We are asked to simplify a mathematical expression involving multiplication of several terms. Each term contains a numerical coefficient and variables raised to certain powers. The expression is $$(2a^{2}c^{3})(5a^{3}bc^{2})(2a^{2}b)$$. To simplify, we need to multiply the numerical coefficients together and combine the powers of the same variables by adding their exponents.

**step2** Multiplying the numerical coefficients

First, let's identify and multiply all the numerical coefficients in the expression.
The coefficients are 2, 5, and 2.
We multiply them: $$2 \times 5 \times 2$$.
$$2 \times 5 = 10$$
$$10 \times 2 = 20$$
So, the numerical coefficient of the simplified expression is 20.

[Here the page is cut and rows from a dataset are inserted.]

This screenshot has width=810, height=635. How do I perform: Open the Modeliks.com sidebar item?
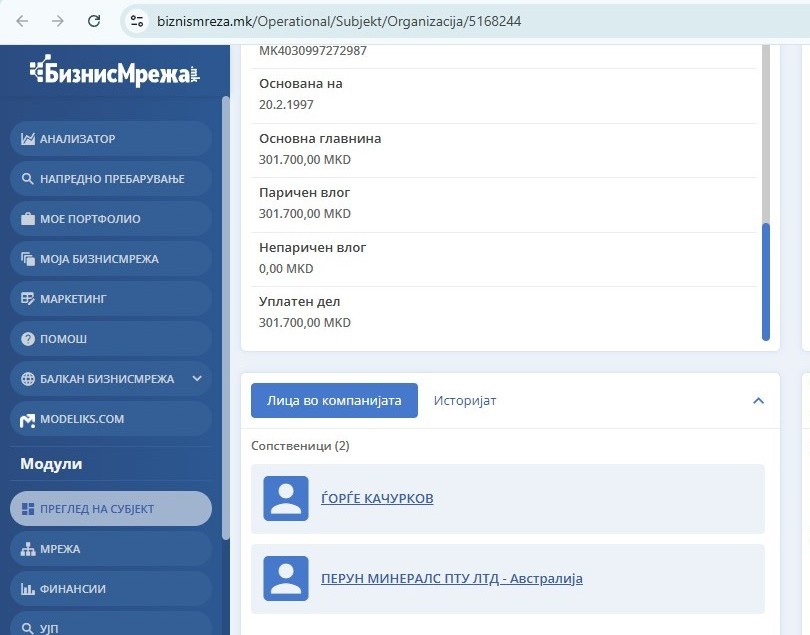(110, 419)
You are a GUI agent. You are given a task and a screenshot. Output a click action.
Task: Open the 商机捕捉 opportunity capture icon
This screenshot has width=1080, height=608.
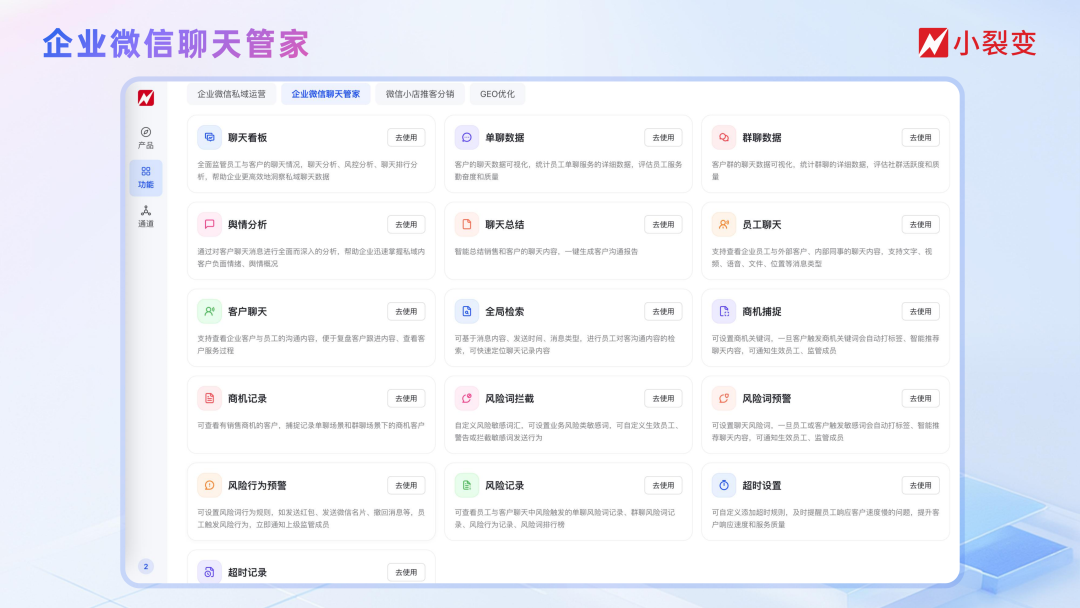(x=724, y=311)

**step3** Combining the powers of variable 'a'

Next, let's combine all the terms involving the variable 'a'.
The 'a' terms are $$a^{2}$$, $$a^{3}$$, and $$a^{2}$$.
$$a^{2}$$ means $$a \times a$$.
$$a^{3}$$ means $$a \times a \times a$$.
$$a^{2}$$ means $$a \times a$$.
When we multiply these together, we are multiplying $$ (a \times a) \times (a \times a \times a) \times (a \times a) $$.
Counting all the 'a's, we have $$2 + 3 + 2 = 7$$ 'a's being multiplied.
So, $$a^{2} \times a^{3} \times a^{2} = a^{7}$$.

**step4** Combining the powers of variable 'b'

Now, let's combine all the terms involving the variable 'b'.
The 'b' terms are $$b$$ (which is $$b^{1}$$) from the second term and $$b$$ (which is $$b^{1}$$) from the third term.
$$b^{1}$$ means $$b$$.
$$b^{1}$$ means $$b$$.
When we multiply these together, we are multiplying $$b \times b$$.
Counting all the 'b's, we have $$1 + 1 = 2$$ 'b's being multiplied.
So, $$b \times b = b^{2}$$.

**step5** Combining the powers of variable 'c'

Finally, let's combine all the terms involving the variable 'c'.
The 'c' terms are $$c^{3}$$ from the first term and $$c^{2}$$ from the second term.
$$c^{3}$$ means $$c \times c \times c$$.
$$c^{2}$$ means $$c \times c$$.
When we multiply these together, we are multiplying $$ (c \times c \times c) \times (c \times c) $$.
Counting all the 'c's, we have $$3 + 2 = 5$$ 'c's being multiplied.
So, $$c^{3} \times c^{2} = c^{5}$$.

**step6** Writing the final simplified expression

Now we combine the results from all the previous steps: the numerical coefficient, and the combined terms for 'a', 'b', and 'c'.
The numerical coefficient is 20.
The 'a' term is $$a^{7}$$.
The 'b' term is $$b^{2}$$.
The 'c' term is $$c^{5}$$.
Putting them all together, the simplified expression is $$20a^{7}b^{2}c^{5}$$.